The real fix for your security group problem wasn't Terraform—it was audit logging and permission controls. We eventually settled on a hybrid approach: Terraform for infrastructure scaffolding, but heavy AWS Config rules and CloudTrail alerts for anything that drifts from code. That caught the manual tweaks immediately instead of waiting for an outage.
For a team of three running platform stuff, Terraform maintenance itself becomes technical debt fast. We ended up spending two days every sprint just unfucking version conflicts and modules. At your scale, I'd honestly consider whether Pulumi with Python would let your team write less boilerplate and move faster.
The outage sucked and I get wanting to prevent that. But the solution was visibility and guardrails, not necessarily rearchitecting everything. Just my experience though.
6 hours and 40k lost is brutal, but real talk—how much of your drift was actually from manual changes vs. people not knowing Terraform existed? We did the same thing at my last gig, swapped to Terraform, then realized half our team was still SSHing into servers out of habit. Did you pair the Terraform migration with actual process enforcement, or just hoping people won't click around anymore?

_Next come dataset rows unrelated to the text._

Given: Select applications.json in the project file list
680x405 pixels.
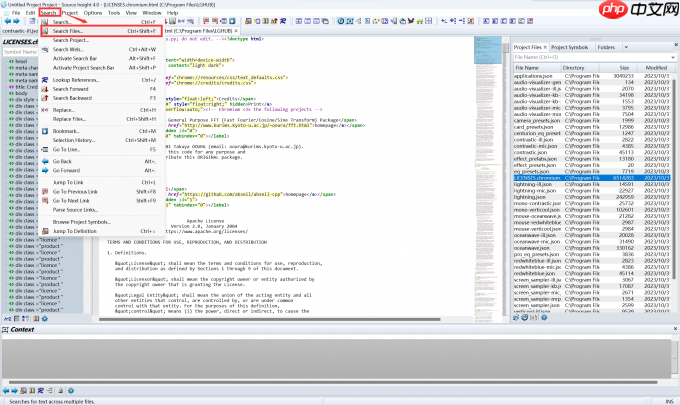Looking at the screenshot, I should (x=533, y=75).
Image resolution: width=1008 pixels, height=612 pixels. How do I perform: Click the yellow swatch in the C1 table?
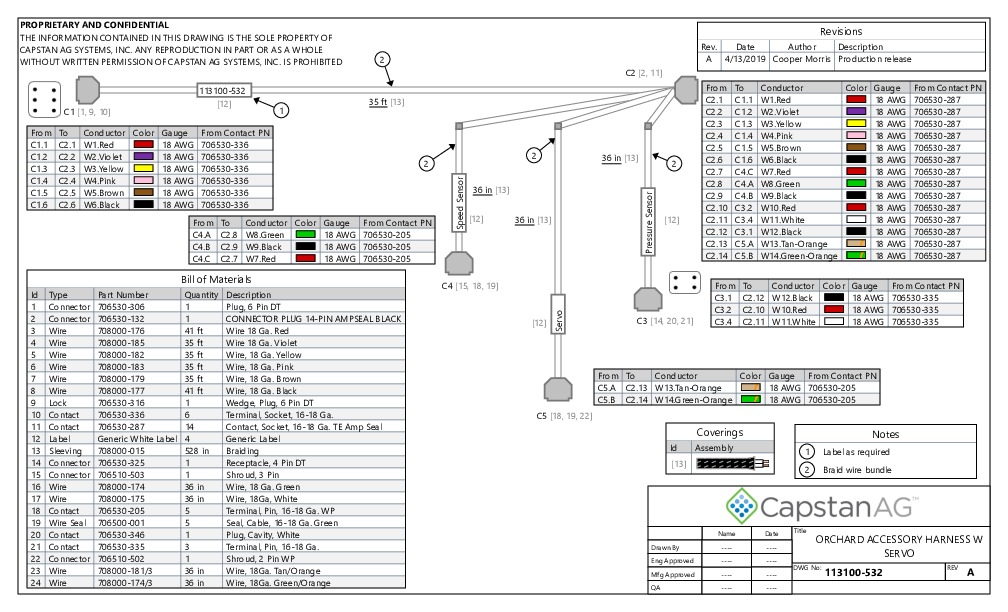click(x=142, y=169)
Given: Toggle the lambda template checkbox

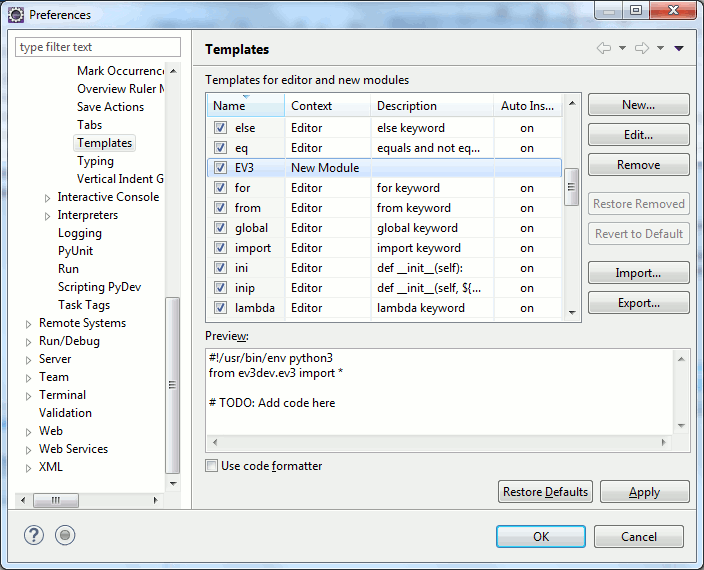Looking at the screenshot, I should click(220, 308).
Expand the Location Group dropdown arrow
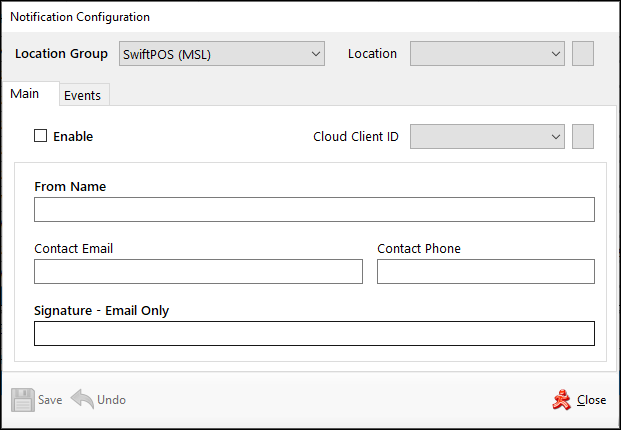 pyautogui.click(x=315, y=54)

We did the same thing after a similar incident—took three months though, not one, because Marcus was doing it solo.
Exact same nightmare happened to us at Segment last year. Someone updated an IAM policy manually, prod database went read-only for 4 hours. We were hemorrhaging data. Moved everything to Terraform + automated drift detection within two weeks. Game changer. We use Terraform Cloud for the state locking now—no more accidental overwrites. Haven't had a weekend emergency since.